Question

In which of the following equations is $$y$$ expressed implicitly in terms of $$x ?$$(a) $$\sin x+\frac{x}{y}=3$$(b) $$\sin y+\frac{y}{x}=3$$(c) $$x^{2}-y=10$$(d) $$x^{2} y+y^{2} x=\sqrt{y}$$(e) $$\frac{x-y}{x+y}=\mathrm{e}^{x}$$

Answer

**step1** Understanding the concept of implicit equations

An equation expresses 'y' implicitly in terms of 'x' if 'y' is not isolated on one side of the equation (i.e., not in the form $$y = f(x)$$), and it is generally difficult or impossible to rearrange the equation to express 'y' solely as a function of 'x' using elementary algebraic operations or standard functions.

Question1.step2 (Analyzing option (a))

The given equation is $$\sin x+\frac{x}{y}=3$$.
We can try to isolate 'y':
$$\frac{x}{y} = 3 - \sin x$$
$$x = y(3 - \sin x)$$
$$y = \frac{x}{3 - \sin x}$$
Since 'y' can be easily expressed as a function of 'x', this equation expresses 'y' explicitly, not implicitly.

Question1.step3 (Analyzing option (b))

The given equation is $$\sin y+\frac{y}{x}=3$$.
In this equation, 'y' appears as an argument of the sine function (sin y) and also as a term in a fraction ($$\frac{y}{x}$$). It is not possible to isolate 'y' on one side of the equation using standard algebraic manipulations or elementary functions. This is a characteristic of an implicit equation.

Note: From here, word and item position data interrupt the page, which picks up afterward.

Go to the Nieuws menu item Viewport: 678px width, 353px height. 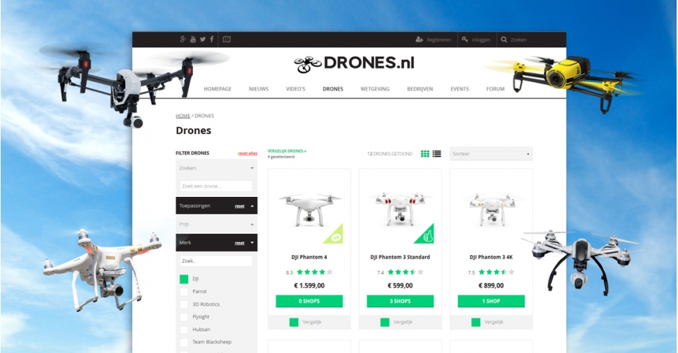(258, 89)
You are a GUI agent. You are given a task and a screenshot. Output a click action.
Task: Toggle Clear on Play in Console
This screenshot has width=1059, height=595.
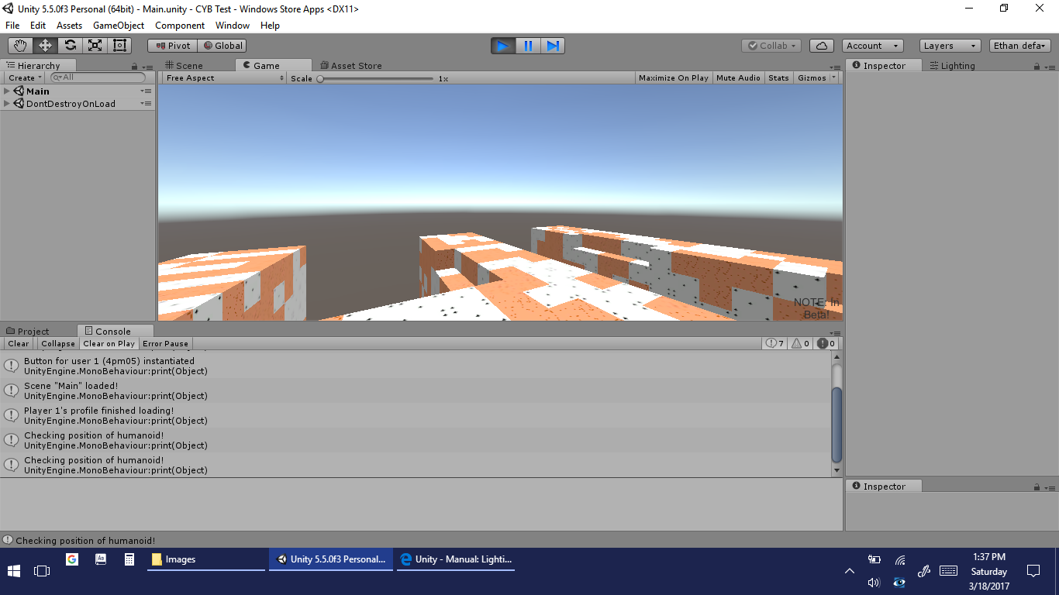[109, 344]
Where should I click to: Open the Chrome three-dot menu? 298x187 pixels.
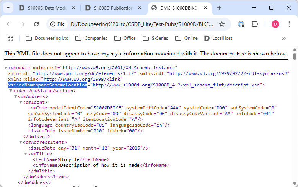289,24
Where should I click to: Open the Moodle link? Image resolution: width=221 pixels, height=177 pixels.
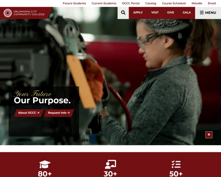pos(197,3)
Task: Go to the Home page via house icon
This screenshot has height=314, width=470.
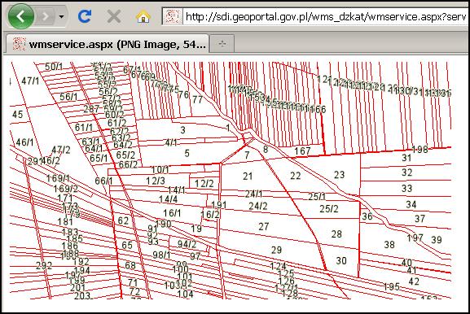Action: [x=143, y=16]
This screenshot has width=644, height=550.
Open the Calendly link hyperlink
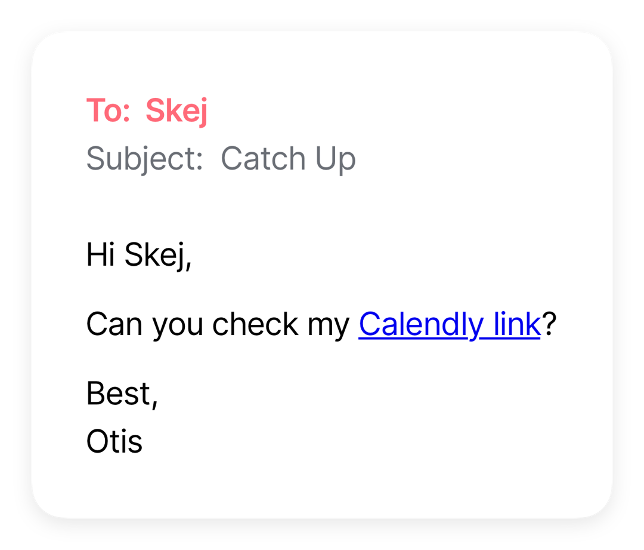450,325
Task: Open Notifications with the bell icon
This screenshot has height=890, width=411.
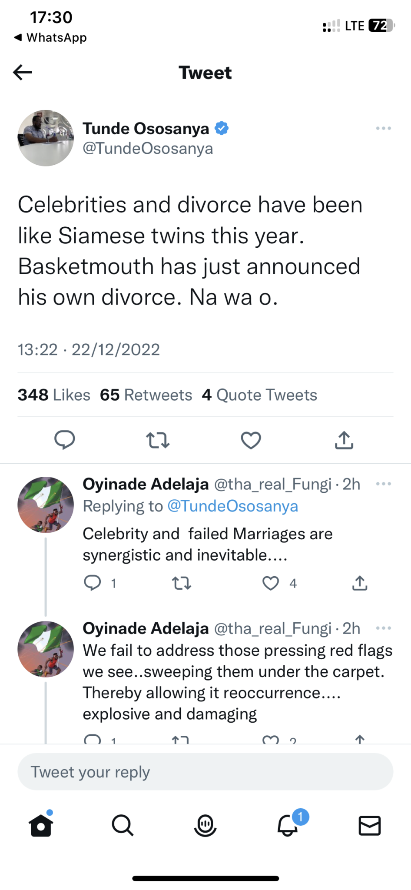Action: [288, 825]
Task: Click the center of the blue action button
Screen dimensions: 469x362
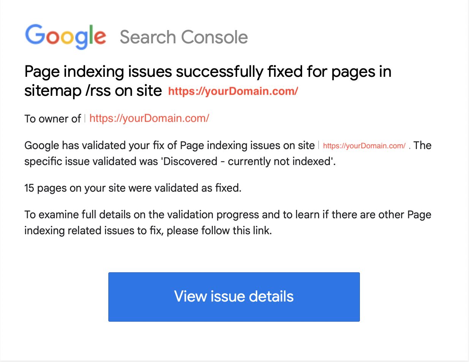Action: click(234, 297)
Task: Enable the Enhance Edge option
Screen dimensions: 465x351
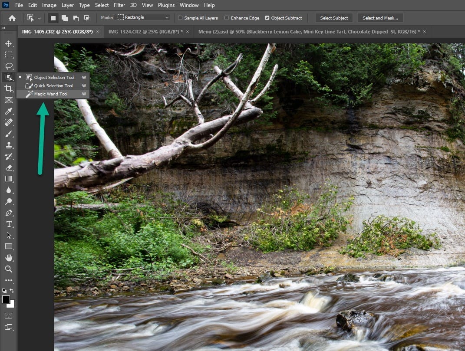Action: [x=226, y=18]
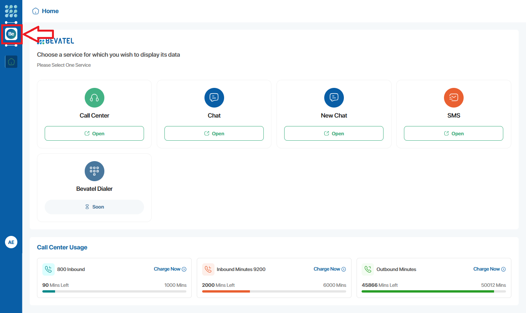The height and width of the screenshot is (313, 526).
Task: Select the Be workspace avatar
Action: tap(11, 34)
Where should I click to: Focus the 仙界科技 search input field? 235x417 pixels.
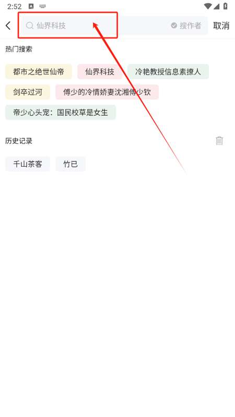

Question1.step4 (Analyzing option (c))

The given equation is $$x^{2}-y=10$$.
We can try to isolate 'y':
$$-y = 10 - x^2$$
$$y = x^2 - 10$$
Since 'y' can be easily expressed as a function of 'x', this equation expresses 'y' explicitly, not implicitly.

Question1.step5 (Analyzing option (d))

The given equation is $$x^{2} y+y^{2} x=\sqrt{y}$$.
In this equation, 'y' appears in multiple terms with different powers ($$y$$, $$y^2$$, $$\sqrt{y}$$). While it is difficult to isolate 'y' algebraically, it is an algebraic equation. If we were to attempt to solve for 'y' (by substituting $$u = \sqrt{y}$$), we would get a cubic equation in 'u' ($$xu^3 + x^2u - 1 = 0$$). Although complicated, cubic equations can be solved using a general formula, which would yield an explicit (though complex) expression for 'y'. However, in the typical context of implicitly defined functions, this is often considered implicit due to the difficulty of explicit isolation. But compared to option (b), which involves a transcendental function of 'y', this is generally not considered as definitively implicit as option (b).

Question1.step6 (Analyzing option (e))

The given equation is $$\frac{x-y}{x+y}=\mathrm{e}^{x}$$.
We can try to isolate 'y':
$$x-y = \mathrm{e}^{x}(x+y)$$
$$x-y = x\mathrm{e}^{x} + y\mathrm{e}^{x}$$
$$x - x\mathrm{e}^{x} = y + y\mathrm{e}^{x}$$
$$x(1 - \mathrm{e}^{x}) = y(1 + \mathrm{e}^{x})$$
$$y = \frac{x(1 - \mathrm{e}^{x})}{1 + \mathrm{e}^{x}}$$
Since 'y' can be easily expressed as a function of 'x', this equation expresses 'y' explicitly, not implicitly.

**step7** Conclusion

Comparing all the options, equations (a), (c), and (e) can be easily rearranged to express 'y' explicitly in terms of 'x'. Both (b) and (d) are implicit. However, option (b) is the most definitive example of an equation where 'y' cannot be solved explicitly using elementary functions, due to 'y' being an argument of a transcendental function (sine) and also appearing linearly. Therefore, equation (b) is the one where 'y' is expressed implicitly in terms of 'x' in the most characteristic way.